Rather than only tracking rowing volume, the app monitors fatigue across all activities: cycling, running, strength training. It uses this to adjust which rowing sessions to recommend next, mimicking how a coach would modify the week's plan when a rower arrives tired.

Result: Plans adapt to life, not just theory.

Ship with AI assistance

Execution

I used Cursor as an AI pair programmer, with Supabase and Vercel as the stack. Instead of wireframing everything upfront, I iterated on the running app: prompting for components, then refining, simplifying, and enforcing my own standards.
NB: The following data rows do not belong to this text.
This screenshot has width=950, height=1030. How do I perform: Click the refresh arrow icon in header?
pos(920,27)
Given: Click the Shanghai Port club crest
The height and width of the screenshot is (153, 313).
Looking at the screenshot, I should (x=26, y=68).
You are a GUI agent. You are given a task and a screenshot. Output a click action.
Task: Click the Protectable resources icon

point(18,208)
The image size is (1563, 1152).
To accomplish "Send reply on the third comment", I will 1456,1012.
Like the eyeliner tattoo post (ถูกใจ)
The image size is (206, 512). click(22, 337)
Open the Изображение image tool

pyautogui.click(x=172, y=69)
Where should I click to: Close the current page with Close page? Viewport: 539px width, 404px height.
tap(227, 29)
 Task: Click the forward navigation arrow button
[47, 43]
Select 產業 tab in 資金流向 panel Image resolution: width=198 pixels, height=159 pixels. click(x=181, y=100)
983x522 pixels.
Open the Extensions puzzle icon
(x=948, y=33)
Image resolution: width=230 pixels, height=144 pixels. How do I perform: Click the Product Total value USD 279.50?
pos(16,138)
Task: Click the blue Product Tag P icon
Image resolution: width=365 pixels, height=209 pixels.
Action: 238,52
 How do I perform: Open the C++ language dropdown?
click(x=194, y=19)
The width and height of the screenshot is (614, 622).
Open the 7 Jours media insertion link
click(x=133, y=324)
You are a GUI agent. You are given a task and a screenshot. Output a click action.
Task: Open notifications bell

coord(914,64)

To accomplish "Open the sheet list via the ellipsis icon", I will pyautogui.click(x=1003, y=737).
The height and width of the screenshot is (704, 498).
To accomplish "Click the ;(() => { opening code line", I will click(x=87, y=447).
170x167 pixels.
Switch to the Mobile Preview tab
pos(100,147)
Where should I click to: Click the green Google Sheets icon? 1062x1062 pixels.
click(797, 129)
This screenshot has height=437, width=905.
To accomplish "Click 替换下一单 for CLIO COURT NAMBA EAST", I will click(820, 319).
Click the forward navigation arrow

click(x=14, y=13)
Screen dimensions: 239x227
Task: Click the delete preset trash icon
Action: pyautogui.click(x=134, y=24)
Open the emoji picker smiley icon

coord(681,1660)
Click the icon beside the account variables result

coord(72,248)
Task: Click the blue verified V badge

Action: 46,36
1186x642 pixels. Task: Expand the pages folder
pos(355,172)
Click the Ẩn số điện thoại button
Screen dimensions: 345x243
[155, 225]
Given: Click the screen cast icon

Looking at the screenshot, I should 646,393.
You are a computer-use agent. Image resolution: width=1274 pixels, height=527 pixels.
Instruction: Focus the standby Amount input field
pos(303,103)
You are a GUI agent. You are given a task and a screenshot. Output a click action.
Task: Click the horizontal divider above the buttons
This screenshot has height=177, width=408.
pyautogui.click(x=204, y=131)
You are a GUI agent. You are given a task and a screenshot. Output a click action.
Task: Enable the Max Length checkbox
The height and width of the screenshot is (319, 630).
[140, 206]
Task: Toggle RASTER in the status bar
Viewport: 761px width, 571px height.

Result: Twenty five hours from idea to working prototype, complete with database, routing, and UI.

Impact

A complete prototype, not a mockup

Splash isn't slideware. Rowers can create goals, receive workouts, log sessions, and watch fatigue evolve. It's early-stage but complete enough to put in front of users for feedback.

Testable product, not concept art.

Expert logic in code

The prototype runs on training principles defined with coach collaborators. The system applies them consistently across different goals, athlete levels, and training rhythms.

Coaching expertise, packaged as software.

Proof point for AI-assisted dev

This project showed that AI coding tools excel at rapid prototyping, as long as someone owns scope, architecture, and code review. The goal wasn't "AI ships alone" but "how fast can we get to something testable?"

Product thinking becomes the bottleneck, not boilerplate.

Ready for validation

With the foundation in place (goals, plans, fatigue model, workout catalog), the next step is straightforward: test with rowers, collect feedback, and refine the experience.

Designed for iteration.

What I learned

AI redefines "first version"

With AI-assisted coding, a first version can be a functional app with database and navigation, not just wireframes. This makes it easier to test ideas in their actual form rather than relying on imagination.

Scope discipline matters more, not less

Faster building means it's easier to overbuild. Saying no to everything beyond the core training loop was essential. The focused version is what made this shippable in twenty hours.

AI is a fast junior, not a senior engineer

Tools like Cursor are excellent at drafting code, but they don't replace code review, naming conventions, or architectural decisions. Steering them well is its own skill. Without guardrails, they happily add complexity that serves no purpose.

Speed favours feedback over speculation

Getting to a testable app in twenty hours changes the equation. You can afford to learn from users much earlier instead of over-engineering on paper or trying to future-proof everything before shipping anything.